------ Extrait ------

On pourrait déceler, peut-être, une once de naïveté dans la grande stratégie de Donald Trump à Washington, s’il pense venir à bout du gouvernement chinois, qu'il désigne pour son adversaire principal, par l’imposition unilatérale de droits de douane que payeront, en définitive, les consommateurs américains.
Les plus récentes nouvelles de Pékin font apparaître d’abord que, nonobstant la guerre commerciale qui leur est menée, les exportations chinoises ont connu en juillet une croissance atteignant 7,2 %. Ce chiffre est supérieur au taux de 5,8 % enregistré en juin et dépasse la fourchette de 4,5 à 5 prévus par le prochain plan quinquennal pour l'ensemble de l'économie.
La hausse des expéditions vers l'Europe, l'Afrique et l'Amérique latine a d’ores et déjà compensé l'impact des tarifs douaniers américains. Ceux-ci ont bien pu augmenter à hauteur de 17 %, les négociations commerciales entre les États-Unis et la Chine n’ayant pas changé grand-chose. Pour Pékin, cette situation ressemble fort à une victoire.
Les menaces tarifaires de Trump semblent même avoir fait bondir les exportations chinoises. Rien n'a été entrepris non plus contre la domination de la Chine dans le secteur des terres rares, entravé par les réglementations écologistes en Europe. Cette surprenante résilience contredit divers indices négatifs de l’économie intérieure : ainsi le petit recul des indices de la production manufacturière 49.3 en juillet, contre 49.7 en juin.
Mais il ne faut jamais perdre de vue que le parti communiste chinois décide de tout à Pékin. C’est là le point essentiel que négligent constamment nos commentateurs occidentaux. Or, ce qui compte pour le Parti c’est avant tout l’accumulation de réserves financières développées grâce à l’exportation. Le niveau de vie réel du peuple n’est qu’une promesse lointaine, actuellement fixée à l’horizon 2035 où la consommation des classes moyennes du pays est supposée atteindre les standards des pays « moyennement développés ».
Ainsi, par exemple, les constructeurs chinois de véhicules électriques se tournent largement vers l'étranger pour leur croissance. Les difficultés économiques intérieures et les tensions sociales grandissantes, bien réelles quoique largement occultées, leur importent peu.
En fait, les commentateurs agréés de l’occident demeurent aveuglés par leur refus de tenir compte de la nature du régime.
Dans ce registre, on citera un premier exemple. Professeur à l’université jésuite de New York, un sinologue américain, Carl Minzner, accordait sentencieusement, en 2017, un entretien au quotidien parisien de référence Le Monde. C’était l’époque du XIXe congrès du parti, qui allait consacrer et pérenniser le pouvoir de Xi Jinping, secrétaire général promu en 2012.
Tout le propos de cet érudit personnage tendait à présenter le nouveau timonier, maître du pouvoir à Pékin, comme une sorte de restaurateur du modèle impérial. Il décrivait « l'Oncle Xi » comme fortement imprégné de confucianisme, comme un nationaliste indifférent à l’exportation de son modèle politique. Or, on se doit d’observer que c’est bien le matraquage systématique d’une telle vision qui induit les Occidentaux en erreur s’agissant de cet immense pays.

------ Données fournies ------

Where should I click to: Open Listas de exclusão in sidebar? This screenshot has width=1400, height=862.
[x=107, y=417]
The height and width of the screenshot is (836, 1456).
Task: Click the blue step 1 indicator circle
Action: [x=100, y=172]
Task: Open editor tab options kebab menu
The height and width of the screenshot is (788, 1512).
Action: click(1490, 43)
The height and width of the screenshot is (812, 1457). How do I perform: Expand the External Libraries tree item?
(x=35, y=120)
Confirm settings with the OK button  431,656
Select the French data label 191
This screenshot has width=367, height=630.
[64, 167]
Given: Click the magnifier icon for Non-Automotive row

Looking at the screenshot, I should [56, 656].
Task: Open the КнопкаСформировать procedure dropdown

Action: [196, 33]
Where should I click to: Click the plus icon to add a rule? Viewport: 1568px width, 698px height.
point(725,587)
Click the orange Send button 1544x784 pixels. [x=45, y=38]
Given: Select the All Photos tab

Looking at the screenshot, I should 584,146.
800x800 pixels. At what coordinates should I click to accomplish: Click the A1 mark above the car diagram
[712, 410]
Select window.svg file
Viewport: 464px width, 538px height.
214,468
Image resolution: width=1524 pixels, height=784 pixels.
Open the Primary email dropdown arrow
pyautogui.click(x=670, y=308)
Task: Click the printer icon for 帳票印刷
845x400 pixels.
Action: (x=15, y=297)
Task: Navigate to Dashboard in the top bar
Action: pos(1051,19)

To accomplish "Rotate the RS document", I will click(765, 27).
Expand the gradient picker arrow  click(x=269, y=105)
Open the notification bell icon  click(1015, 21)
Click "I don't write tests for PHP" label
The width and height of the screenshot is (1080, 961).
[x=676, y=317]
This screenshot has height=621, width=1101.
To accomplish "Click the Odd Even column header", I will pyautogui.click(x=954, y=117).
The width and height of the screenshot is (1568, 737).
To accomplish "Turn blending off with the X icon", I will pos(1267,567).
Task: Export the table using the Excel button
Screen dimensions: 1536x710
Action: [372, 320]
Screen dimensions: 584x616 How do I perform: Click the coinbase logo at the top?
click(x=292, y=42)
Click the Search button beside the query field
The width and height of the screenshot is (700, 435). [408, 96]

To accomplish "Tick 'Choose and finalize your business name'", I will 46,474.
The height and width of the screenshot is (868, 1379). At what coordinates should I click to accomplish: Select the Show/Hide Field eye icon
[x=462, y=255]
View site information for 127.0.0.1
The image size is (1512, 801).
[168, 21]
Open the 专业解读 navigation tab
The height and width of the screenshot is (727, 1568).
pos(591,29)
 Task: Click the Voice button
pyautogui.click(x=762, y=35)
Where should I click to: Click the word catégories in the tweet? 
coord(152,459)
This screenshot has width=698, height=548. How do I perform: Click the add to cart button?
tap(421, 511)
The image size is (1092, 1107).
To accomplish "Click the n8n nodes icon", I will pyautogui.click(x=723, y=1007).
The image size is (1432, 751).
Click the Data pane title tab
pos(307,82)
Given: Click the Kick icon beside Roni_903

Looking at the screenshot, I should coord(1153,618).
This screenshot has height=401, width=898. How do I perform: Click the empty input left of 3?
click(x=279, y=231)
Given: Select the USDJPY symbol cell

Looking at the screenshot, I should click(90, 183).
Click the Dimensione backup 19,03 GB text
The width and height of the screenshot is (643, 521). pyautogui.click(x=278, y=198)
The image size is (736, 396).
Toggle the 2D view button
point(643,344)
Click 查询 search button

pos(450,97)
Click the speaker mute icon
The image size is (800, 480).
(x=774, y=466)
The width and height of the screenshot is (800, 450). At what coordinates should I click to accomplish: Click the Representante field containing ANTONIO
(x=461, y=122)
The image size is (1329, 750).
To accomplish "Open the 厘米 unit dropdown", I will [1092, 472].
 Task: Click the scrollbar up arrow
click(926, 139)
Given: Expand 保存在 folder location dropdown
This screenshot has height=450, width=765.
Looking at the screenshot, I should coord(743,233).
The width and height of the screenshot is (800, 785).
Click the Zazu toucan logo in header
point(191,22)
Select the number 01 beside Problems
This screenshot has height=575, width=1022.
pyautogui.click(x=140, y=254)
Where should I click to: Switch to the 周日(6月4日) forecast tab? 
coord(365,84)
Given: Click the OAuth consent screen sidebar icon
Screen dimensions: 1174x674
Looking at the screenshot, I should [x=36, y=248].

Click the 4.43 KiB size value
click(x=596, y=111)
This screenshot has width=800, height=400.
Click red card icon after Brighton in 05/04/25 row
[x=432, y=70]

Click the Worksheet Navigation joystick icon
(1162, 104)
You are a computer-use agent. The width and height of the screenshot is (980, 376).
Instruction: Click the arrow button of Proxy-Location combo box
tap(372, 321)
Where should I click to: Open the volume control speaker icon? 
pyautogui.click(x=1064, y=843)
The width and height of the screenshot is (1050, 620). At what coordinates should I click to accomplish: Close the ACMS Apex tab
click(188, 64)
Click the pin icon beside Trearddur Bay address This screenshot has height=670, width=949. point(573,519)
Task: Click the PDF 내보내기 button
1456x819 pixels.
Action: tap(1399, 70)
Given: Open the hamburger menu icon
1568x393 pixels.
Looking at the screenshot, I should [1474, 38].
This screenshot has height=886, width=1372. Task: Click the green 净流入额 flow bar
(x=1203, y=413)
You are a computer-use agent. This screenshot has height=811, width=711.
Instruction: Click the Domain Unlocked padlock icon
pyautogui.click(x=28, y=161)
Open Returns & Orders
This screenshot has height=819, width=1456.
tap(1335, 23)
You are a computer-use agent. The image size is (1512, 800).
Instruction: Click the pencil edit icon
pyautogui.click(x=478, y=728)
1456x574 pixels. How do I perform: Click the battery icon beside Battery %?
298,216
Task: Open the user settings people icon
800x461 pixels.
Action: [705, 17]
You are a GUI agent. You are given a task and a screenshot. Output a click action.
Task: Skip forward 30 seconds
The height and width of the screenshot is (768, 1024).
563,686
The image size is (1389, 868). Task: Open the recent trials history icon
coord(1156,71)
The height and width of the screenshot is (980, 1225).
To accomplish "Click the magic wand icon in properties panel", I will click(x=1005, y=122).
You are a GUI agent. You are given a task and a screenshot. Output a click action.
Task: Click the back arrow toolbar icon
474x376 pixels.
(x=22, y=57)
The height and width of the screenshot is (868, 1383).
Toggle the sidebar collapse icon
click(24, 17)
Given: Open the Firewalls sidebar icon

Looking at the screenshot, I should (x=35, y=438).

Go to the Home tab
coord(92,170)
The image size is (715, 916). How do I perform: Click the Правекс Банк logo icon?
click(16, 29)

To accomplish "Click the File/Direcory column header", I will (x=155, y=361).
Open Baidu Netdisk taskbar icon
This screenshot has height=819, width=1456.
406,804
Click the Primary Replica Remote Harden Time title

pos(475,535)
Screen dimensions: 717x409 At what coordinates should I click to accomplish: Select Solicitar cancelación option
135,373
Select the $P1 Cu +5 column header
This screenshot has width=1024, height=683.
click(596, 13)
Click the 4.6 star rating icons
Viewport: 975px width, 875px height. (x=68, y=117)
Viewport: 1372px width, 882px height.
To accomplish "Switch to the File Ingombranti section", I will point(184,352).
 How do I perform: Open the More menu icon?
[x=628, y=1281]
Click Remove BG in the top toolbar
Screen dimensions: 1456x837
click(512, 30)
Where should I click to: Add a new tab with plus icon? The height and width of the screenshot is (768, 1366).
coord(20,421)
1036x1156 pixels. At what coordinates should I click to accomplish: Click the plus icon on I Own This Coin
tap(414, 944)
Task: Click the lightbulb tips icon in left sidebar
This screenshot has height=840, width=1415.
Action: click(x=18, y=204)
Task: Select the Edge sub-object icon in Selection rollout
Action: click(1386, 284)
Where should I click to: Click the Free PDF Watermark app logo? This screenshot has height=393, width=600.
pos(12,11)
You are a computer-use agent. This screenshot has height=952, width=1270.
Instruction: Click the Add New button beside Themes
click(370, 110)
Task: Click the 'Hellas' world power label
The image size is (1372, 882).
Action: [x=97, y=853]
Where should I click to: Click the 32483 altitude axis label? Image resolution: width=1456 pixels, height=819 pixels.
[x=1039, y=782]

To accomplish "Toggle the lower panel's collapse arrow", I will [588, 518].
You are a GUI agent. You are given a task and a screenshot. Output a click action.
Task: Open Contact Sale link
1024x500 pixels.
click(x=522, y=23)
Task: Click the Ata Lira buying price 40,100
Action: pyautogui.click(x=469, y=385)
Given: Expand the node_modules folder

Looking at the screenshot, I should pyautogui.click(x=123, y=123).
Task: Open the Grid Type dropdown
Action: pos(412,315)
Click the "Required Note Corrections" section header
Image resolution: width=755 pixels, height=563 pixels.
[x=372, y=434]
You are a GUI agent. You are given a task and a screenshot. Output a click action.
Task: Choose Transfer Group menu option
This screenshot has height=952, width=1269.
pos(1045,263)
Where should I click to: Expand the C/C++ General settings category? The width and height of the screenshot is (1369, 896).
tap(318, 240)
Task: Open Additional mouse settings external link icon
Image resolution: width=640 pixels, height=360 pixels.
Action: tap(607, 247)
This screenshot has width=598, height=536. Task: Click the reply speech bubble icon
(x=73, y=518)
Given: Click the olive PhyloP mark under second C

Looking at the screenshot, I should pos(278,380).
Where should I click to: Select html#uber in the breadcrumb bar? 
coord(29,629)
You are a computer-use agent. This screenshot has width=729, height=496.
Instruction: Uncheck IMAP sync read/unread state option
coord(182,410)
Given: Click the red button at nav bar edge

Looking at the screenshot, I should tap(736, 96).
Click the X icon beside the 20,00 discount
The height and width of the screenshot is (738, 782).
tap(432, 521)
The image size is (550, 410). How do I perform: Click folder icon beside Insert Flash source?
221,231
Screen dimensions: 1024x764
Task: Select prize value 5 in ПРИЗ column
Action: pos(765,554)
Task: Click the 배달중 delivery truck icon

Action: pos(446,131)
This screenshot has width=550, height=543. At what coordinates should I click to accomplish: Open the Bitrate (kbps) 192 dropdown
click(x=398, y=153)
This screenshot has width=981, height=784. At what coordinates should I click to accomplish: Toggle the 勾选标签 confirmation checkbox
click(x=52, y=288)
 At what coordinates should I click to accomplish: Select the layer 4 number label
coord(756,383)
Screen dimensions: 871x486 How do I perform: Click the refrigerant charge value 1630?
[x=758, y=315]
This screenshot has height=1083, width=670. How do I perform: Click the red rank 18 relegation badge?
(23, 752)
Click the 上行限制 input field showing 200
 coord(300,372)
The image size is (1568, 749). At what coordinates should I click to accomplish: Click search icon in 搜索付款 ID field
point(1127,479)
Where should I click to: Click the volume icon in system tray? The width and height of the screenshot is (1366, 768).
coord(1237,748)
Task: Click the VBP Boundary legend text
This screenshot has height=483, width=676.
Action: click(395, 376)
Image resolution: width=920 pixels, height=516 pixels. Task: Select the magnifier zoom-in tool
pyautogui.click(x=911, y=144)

------

(Consigne détaillée)
Reproduisez tel quel le passage de l'extrait qui s'ouvre sur les mots contenant « Les plus récentes » et se clôt sur « l'ensemble de l'économie. ».

(Réponse)
Les plus récentes nouvelles de Pékin font apparaître d’abord que, nonobstant la guerre commerciale qui leur est menée, les exportations chinoises ont connu en juillet une croissance atteignant 7,2 %. Ce chiffre est supérieur au taux de 5,8 % enregistré en juin et dépasse la fourchette de 4,5 à 5 prévus par le prochain plan quinquennal pour l'ensemble de l'économie.